If you are using your desktop Sandbox and run Shibboleth in a local Tomcat, then when you Install on your desktop provide an install.properties file that defines:
cas.target.url=http://localhost
Then if your IdP Initiated login also uses "http://localhost:8080/idp/..." then the two agree and you have no problem.
However, if you are SSH tunneled to a VM in the machine room, you need to do some research about what value of cas.target.url was supplied when that Shibboleth instance was Installed. Even if it appears to your Browser to be at localhost:8080, if that VM was installed with cas.target.url set to "auth-test.yale.edu", then when it redirects to CAS it will set the Service string to "auth-test.yale.edu" and CAS will try to send the service ticket back to that server. Even if they are the same machine, CAS will not recognize that the browser that is connected through the SSH tunnel is the same Browser that just sent it a Service Ticket through the public network path. You will get a message from Spring Webflow that the conversation id was not recognized.

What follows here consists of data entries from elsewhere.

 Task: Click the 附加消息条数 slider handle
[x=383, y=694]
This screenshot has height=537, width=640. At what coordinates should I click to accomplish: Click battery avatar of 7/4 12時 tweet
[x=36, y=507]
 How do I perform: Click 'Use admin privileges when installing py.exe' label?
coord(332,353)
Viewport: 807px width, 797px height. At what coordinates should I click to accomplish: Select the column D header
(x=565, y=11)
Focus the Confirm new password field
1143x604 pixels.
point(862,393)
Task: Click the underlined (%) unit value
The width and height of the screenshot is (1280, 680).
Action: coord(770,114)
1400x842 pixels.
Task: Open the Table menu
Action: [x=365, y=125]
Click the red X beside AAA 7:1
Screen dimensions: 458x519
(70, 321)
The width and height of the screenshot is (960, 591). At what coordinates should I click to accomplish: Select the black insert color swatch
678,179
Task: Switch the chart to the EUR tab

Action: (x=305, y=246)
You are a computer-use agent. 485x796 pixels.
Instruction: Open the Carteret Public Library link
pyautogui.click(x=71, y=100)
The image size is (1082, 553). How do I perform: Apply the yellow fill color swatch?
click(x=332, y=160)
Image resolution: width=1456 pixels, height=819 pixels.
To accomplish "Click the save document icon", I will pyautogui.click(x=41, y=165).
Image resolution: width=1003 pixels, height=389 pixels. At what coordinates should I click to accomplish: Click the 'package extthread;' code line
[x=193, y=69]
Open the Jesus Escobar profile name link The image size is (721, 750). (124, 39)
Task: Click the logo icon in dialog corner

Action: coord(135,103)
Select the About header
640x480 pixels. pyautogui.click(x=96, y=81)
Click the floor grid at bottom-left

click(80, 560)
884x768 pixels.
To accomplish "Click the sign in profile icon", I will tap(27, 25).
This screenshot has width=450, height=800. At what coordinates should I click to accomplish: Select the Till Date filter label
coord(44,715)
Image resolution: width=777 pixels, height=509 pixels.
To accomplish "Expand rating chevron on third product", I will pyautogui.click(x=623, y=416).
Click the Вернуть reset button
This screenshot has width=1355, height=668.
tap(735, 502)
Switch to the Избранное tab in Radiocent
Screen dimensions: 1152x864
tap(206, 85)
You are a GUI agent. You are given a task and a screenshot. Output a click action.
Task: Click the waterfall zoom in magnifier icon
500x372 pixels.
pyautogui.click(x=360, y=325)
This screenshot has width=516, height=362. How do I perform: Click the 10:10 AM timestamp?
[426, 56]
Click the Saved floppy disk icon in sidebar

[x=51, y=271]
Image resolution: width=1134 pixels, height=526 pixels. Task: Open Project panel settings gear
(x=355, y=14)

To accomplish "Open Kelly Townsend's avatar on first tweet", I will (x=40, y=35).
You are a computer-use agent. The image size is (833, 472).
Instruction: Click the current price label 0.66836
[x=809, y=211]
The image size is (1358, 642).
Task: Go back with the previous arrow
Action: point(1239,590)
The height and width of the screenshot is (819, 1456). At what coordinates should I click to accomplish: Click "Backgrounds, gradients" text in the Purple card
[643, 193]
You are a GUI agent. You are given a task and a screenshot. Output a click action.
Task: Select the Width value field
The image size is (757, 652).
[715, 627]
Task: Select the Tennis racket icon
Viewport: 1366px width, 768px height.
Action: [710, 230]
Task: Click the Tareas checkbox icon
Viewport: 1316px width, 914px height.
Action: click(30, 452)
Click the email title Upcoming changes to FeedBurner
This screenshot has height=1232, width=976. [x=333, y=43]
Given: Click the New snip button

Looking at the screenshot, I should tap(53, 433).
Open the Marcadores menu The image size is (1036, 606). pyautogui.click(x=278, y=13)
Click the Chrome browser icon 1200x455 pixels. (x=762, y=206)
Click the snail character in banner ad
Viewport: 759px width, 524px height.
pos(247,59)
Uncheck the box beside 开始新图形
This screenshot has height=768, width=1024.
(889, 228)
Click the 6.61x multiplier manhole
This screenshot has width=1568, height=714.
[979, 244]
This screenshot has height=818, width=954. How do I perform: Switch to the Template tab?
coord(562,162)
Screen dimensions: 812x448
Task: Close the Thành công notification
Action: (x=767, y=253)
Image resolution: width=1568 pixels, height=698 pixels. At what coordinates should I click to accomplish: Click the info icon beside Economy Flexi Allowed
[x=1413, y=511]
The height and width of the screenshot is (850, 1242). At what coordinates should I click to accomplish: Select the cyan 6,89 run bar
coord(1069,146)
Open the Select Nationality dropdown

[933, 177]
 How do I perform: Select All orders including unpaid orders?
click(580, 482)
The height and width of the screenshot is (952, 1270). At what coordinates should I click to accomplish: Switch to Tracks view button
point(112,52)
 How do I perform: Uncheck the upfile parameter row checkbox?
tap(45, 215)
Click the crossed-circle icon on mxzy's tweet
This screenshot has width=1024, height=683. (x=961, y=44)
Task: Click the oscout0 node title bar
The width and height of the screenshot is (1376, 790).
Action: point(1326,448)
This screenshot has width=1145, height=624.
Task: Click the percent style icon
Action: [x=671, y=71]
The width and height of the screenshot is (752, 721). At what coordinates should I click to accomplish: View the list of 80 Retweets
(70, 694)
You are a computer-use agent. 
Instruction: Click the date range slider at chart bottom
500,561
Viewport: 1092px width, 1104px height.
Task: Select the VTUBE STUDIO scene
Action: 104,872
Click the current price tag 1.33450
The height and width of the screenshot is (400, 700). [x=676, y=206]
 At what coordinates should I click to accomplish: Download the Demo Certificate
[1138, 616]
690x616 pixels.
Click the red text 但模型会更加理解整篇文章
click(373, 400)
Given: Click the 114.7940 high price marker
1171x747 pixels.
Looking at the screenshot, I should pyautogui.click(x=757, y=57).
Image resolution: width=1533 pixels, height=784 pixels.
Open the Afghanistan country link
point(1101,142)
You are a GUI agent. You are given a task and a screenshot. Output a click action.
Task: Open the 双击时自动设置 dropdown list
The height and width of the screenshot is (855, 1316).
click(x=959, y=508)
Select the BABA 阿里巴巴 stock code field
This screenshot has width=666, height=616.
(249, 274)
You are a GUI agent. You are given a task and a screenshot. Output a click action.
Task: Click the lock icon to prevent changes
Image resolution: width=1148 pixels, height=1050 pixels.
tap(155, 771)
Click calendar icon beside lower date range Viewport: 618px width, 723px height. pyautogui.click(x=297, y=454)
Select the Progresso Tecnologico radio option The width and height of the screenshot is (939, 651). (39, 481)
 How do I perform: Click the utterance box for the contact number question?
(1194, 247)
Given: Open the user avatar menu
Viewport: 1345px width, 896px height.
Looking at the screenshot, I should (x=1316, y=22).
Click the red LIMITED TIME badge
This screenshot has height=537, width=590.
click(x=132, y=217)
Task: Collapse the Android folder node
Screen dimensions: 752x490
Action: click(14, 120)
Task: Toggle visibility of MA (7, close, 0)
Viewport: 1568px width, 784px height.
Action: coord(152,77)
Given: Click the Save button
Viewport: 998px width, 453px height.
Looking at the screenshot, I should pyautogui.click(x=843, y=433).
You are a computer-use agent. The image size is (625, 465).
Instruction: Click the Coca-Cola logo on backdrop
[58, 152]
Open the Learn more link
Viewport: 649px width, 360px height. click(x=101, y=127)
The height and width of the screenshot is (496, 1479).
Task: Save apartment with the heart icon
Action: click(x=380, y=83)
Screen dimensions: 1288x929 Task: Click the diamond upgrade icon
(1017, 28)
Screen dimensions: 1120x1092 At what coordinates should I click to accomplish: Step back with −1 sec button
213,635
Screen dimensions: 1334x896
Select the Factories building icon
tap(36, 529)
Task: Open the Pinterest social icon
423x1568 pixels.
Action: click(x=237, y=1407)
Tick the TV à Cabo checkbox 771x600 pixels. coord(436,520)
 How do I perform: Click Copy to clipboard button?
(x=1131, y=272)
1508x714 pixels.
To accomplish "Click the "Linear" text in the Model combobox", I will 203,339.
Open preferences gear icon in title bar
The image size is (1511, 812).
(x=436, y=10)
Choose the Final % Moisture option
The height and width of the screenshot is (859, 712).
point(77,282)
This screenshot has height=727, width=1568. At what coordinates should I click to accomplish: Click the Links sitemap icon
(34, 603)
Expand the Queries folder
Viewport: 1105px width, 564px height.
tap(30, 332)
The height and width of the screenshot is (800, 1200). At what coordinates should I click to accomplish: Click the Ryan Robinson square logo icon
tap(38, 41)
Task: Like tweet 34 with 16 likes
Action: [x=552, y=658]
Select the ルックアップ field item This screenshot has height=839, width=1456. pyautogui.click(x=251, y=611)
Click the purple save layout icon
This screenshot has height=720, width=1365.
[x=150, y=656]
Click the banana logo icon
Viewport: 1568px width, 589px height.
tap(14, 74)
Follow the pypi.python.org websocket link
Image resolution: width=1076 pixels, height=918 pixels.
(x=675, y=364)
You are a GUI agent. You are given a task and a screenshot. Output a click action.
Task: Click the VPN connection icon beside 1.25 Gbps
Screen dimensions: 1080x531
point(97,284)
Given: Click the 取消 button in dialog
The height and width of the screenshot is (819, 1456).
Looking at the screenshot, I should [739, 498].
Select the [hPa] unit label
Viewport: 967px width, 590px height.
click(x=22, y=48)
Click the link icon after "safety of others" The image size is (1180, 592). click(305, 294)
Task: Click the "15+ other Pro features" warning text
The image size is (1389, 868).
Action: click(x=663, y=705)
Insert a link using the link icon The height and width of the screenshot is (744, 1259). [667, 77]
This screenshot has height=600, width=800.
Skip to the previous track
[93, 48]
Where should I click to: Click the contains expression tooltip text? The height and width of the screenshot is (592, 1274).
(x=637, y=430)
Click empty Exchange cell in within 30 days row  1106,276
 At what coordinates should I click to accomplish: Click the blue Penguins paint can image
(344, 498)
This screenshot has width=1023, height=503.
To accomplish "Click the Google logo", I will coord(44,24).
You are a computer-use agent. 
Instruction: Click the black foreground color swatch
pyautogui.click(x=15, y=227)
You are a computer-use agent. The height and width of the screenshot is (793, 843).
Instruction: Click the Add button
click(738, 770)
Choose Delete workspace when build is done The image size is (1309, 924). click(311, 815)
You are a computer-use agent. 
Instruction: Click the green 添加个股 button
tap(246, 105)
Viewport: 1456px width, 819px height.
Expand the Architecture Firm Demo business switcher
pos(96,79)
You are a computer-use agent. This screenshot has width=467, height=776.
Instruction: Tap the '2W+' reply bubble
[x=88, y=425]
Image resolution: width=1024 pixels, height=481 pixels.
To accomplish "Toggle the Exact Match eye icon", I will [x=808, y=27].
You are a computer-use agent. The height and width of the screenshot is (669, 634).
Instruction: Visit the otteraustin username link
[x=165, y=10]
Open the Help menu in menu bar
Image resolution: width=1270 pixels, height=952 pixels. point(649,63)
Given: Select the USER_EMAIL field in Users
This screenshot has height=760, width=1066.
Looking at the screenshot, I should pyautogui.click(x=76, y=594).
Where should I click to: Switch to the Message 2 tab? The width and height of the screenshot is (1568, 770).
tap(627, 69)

So the general rule is that the cas.target.url and the IdP initiated "Unsolicited" URL host names and protocols have to match.
SP Initiated
The IdP Initiated test was simplified because the code that handles the "Unsolicited/SSO" URL does not do any checks on the network address. Technically, the "Unsolicited/SSO" is a Shibboleth programming convention and not part of the SAML standard, so checks are not required.
...